"The Maltese Falcon" directed by John Huston, starring Humphrey Bogart, Mary Astor, Sidney Greenstreet, Peter Lorre, Ward Bond and the great character actor Elisha Cook, Jr. (look Cook up on IMDB and you'll see what I mean) reminds me a lot of the advertising industry in the second decade of the 21st Century.
More accurately, one scene does. It's a bit of foreplay between Bogart and Cook.
In the movie Cook plays Wilmer, a young "gunsel," the henchman of Greenstreet, "the Fatman." Cook is "all hat, no cattle." All attitude, no substance.
Bogart, of course, is Sam Spade. Wise, wizened, dark and experienced. He's seen it all, done it all, and somehow, against all odds, he keeps moving forward, keeps living by his code.

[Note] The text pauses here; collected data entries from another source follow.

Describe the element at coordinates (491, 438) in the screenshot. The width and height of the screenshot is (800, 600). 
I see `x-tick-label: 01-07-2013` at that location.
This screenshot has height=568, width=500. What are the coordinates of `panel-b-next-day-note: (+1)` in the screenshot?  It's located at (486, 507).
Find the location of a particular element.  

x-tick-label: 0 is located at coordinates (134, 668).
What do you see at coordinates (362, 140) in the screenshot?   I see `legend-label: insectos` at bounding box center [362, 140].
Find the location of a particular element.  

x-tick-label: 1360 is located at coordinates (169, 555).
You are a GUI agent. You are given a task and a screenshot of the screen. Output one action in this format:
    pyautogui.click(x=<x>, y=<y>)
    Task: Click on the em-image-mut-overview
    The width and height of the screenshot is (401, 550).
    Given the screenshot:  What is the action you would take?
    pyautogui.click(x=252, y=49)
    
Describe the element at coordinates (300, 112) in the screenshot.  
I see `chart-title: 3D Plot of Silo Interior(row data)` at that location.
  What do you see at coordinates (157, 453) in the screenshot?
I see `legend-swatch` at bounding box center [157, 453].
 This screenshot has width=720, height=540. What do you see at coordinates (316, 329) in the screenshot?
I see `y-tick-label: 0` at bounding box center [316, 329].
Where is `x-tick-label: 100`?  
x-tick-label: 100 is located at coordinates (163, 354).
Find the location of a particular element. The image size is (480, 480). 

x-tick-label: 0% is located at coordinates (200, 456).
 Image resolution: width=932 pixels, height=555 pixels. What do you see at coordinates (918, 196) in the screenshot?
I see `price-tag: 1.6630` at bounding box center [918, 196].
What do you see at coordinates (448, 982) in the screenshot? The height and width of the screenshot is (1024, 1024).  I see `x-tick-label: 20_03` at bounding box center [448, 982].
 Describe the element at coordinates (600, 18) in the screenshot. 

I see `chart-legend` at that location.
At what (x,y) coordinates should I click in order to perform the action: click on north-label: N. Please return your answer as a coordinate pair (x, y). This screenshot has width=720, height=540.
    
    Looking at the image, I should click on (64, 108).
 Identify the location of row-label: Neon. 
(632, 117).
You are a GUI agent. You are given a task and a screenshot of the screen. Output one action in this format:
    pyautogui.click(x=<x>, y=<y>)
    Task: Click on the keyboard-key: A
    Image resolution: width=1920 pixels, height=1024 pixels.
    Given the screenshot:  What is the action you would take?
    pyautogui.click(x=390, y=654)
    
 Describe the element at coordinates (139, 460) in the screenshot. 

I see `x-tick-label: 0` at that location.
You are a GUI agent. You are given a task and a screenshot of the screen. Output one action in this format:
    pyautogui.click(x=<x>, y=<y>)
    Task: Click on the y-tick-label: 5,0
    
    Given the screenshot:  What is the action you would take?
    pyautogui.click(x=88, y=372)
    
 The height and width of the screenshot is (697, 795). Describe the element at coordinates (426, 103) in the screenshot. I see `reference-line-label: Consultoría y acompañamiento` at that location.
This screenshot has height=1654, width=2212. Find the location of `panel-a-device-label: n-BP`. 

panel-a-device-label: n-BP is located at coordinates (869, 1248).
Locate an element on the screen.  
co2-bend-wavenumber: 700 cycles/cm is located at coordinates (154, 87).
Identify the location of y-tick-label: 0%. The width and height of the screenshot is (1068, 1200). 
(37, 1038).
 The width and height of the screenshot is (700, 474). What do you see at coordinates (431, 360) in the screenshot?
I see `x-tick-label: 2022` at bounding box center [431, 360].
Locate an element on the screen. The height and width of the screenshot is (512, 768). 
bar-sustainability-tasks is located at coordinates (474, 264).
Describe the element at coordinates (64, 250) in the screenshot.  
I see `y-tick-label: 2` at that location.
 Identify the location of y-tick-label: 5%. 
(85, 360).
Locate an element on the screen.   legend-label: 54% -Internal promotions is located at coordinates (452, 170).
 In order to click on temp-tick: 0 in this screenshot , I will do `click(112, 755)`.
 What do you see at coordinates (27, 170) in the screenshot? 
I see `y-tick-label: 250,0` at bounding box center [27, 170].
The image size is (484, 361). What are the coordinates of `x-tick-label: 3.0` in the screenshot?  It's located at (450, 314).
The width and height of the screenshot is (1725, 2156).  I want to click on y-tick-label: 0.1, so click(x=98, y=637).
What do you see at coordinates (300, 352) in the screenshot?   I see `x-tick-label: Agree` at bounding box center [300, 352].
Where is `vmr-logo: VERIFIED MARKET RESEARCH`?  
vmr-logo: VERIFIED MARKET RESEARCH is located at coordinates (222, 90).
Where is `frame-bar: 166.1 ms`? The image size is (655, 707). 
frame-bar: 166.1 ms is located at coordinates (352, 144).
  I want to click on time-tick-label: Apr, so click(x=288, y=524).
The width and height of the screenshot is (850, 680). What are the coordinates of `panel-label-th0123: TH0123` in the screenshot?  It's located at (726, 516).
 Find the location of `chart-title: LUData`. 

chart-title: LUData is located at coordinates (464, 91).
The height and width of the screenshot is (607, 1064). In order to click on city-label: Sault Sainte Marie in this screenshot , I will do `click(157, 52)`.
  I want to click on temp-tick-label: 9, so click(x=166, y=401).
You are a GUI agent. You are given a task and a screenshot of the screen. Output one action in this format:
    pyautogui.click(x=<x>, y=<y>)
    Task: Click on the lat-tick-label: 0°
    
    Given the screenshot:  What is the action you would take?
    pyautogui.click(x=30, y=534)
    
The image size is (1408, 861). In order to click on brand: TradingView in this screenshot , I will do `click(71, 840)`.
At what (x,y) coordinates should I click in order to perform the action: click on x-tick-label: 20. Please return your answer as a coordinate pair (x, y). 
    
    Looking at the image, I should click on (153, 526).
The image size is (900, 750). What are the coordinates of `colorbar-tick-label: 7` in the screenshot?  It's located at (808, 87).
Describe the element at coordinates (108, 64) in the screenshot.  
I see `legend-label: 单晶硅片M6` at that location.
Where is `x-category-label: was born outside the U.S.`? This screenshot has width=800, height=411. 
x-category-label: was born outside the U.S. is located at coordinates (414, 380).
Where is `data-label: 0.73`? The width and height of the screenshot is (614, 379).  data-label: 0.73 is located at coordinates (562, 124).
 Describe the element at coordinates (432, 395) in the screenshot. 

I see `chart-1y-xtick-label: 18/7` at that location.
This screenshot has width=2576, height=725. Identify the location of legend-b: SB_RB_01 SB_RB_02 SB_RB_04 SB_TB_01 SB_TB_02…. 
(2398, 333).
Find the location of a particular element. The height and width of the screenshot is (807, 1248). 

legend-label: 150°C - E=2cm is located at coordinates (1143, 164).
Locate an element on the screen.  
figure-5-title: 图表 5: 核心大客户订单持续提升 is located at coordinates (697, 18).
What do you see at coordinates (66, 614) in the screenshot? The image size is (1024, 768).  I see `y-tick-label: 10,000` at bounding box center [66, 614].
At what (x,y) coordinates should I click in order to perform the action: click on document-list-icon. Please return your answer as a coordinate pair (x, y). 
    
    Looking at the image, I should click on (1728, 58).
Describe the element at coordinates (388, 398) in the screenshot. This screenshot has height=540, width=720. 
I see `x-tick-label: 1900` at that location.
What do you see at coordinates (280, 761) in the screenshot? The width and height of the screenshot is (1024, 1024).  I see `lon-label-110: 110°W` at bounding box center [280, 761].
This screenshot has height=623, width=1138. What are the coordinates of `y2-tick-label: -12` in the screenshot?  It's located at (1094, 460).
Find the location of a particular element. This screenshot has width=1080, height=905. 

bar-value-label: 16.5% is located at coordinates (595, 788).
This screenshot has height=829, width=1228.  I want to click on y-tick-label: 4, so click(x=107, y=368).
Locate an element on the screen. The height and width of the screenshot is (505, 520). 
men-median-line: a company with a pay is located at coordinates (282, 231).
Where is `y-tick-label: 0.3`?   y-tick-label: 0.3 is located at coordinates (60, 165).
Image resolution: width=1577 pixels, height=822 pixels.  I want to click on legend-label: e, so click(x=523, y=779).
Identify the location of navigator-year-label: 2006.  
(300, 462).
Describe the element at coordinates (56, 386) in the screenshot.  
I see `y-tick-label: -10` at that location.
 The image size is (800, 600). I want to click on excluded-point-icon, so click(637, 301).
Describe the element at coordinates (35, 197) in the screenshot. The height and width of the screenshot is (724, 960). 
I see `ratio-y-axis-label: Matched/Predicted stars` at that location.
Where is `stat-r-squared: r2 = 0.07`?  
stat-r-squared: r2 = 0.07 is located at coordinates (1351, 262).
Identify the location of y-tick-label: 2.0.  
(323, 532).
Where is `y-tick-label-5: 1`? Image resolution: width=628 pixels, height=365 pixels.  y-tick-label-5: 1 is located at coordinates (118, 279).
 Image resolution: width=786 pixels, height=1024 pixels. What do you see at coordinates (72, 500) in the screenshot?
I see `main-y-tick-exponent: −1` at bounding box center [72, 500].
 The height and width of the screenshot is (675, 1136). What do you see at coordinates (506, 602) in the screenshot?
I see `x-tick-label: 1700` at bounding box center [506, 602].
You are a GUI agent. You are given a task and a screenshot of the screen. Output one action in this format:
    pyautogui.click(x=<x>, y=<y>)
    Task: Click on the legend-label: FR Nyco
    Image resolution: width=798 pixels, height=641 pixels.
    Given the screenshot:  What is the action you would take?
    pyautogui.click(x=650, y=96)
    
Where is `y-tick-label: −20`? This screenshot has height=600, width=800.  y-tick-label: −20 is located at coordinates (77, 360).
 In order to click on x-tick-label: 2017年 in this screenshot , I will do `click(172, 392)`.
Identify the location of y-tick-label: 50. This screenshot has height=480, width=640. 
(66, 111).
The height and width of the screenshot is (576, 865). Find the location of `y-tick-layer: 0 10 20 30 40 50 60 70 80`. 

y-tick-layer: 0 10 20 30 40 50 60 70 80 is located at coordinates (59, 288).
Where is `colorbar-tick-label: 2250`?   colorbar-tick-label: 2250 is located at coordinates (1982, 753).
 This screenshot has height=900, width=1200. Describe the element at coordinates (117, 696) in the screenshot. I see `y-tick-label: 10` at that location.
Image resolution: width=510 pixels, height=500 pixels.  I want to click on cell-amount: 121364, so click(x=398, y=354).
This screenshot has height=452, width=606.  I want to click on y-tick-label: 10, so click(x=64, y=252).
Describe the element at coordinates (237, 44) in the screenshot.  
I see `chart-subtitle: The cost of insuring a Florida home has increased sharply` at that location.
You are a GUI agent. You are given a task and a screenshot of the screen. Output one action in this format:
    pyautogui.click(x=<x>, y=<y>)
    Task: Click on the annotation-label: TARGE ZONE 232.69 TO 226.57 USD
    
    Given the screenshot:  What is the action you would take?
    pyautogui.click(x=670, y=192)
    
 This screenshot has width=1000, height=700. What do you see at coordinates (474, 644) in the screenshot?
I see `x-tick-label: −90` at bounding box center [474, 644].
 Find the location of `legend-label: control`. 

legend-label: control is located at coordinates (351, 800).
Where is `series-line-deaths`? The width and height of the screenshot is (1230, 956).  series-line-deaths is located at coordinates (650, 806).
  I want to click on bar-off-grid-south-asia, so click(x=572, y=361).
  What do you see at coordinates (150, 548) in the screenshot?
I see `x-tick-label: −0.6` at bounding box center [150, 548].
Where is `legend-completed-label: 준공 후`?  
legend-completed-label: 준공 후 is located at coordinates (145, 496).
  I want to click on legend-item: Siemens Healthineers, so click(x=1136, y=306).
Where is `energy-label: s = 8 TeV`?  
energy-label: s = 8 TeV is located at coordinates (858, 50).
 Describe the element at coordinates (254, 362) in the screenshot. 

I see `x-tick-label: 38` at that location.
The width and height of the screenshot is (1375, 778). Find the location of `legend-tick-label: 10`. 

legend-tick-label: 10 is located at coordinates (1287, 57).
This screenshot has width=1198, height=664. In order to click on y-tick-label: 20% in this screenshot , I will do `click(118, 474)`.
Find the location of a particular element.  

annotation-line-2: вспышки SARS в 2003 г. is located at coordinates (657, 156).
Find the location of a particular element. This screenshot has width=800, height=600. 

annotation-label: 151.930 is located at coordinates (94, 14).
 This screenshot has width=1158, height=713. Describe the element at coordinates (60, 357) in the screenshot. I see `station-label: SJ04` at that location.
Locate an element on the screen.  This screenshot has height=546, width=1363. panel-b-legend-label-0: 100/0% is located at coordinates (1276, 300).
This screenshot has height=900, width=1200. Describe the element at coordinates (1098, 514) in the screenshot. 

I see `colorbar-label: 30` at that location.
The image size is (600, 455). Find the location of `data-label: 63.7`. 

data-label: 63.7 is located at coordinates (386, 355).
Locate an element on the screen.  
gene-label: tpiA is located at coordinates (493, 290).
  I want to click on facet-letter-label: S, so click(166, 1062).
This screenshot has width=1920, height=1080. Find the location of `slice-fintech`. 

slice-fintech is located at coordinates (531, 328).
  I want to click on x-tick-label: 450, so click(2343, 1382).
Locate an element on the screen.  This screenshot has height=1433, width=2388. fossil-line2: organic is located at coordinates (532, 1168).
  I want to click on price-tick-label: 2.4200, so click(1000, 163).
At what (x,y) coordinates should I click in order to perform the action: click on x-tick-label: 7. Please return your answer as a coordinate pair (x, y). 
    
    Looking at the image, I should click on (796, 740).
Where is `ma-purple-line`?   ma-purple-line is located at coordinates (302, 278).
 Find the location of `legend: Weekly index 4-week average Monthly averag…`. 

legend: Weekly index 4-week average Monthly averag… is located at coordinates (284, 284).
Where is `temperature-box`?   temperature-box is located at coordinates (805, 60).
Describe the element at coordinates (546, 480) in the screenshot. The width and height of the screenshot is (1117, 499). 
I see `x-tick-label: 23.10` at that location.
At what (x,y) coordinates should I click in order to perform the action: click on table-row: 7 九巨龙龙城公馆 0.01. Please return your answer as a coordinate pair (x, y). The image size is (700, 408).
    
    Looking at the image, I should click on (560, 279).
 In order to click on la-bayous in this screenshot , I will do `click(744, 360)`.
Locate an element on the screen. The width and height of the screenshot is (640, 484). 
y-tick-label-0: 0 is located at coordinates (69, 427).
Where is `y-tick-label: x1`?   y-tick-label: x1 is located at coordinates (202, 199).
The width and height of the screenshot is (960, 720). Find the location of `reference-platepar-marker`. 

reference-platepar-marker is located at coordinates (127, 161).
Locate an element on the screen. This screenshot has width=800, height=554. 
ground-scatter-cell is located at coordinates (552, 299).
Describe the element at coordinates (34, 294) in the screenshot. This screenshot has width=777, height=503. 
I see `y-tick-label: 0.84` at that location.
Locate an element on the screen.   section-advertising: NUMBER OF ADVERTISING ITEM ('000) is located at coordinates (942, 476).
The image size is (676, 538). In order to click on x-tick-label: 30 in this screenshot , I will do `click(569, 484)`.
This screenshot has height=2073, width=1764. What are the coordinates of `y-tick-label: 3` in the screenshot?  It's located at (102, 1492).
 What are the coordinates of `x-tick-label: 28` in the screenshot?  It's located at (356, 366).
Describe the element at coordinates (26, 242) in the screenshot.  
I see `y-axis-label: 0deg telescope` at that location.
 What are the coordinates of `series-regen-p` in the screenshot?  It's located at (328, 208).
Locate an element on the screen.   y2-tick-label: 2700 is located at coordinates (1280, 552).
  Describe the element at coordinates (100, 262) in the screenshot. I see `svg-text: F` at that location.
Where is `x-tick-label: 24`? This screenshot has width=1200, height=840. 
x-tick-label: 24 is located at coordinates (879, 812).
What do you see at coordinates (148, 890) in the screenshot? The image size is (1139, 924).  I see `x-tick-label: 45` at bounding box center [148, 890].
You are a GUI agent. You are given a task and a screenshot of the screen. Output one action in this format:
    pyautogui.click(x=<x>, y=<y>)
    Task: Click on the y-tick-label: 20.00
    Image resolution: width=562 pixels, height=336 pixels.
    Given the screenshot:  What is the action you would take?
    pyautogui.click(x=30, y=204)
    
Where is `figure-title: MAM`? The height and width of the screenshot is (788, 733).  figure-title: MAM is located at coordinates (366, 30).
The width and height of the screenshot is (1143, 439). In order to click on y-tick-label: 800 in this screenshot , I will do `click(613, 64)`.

In this scene, Cook trains a gun on Bogart. Bogart is not fazed and "rides" the young tough. Then, this dialogue ensues:
Cook: Keep on riding me and they're gonna be picking iron out of your liver.
Spade: The cheaper the crook, the gaudier the patter.
Yesterday I came across a couple thousand words of blather by one of the newspeak marketing technologist engagementpreneurs from a prominent west coast agency. I read his pomposity through from top to bottom two times.
I didn't understand any of it.
Occasionally I saw a word or two I recognized but those words were surrounded by other words that I didn't have the foggiest notion of.
I was left saying to myself, "yeah, but what do you do? What do you make that consumers see? What do you create that influences minds or hearts?"
Then, I remembered Spade's great line: "The cheaper the crook, the gaudier the patter."
It explains so much of what we deal with today.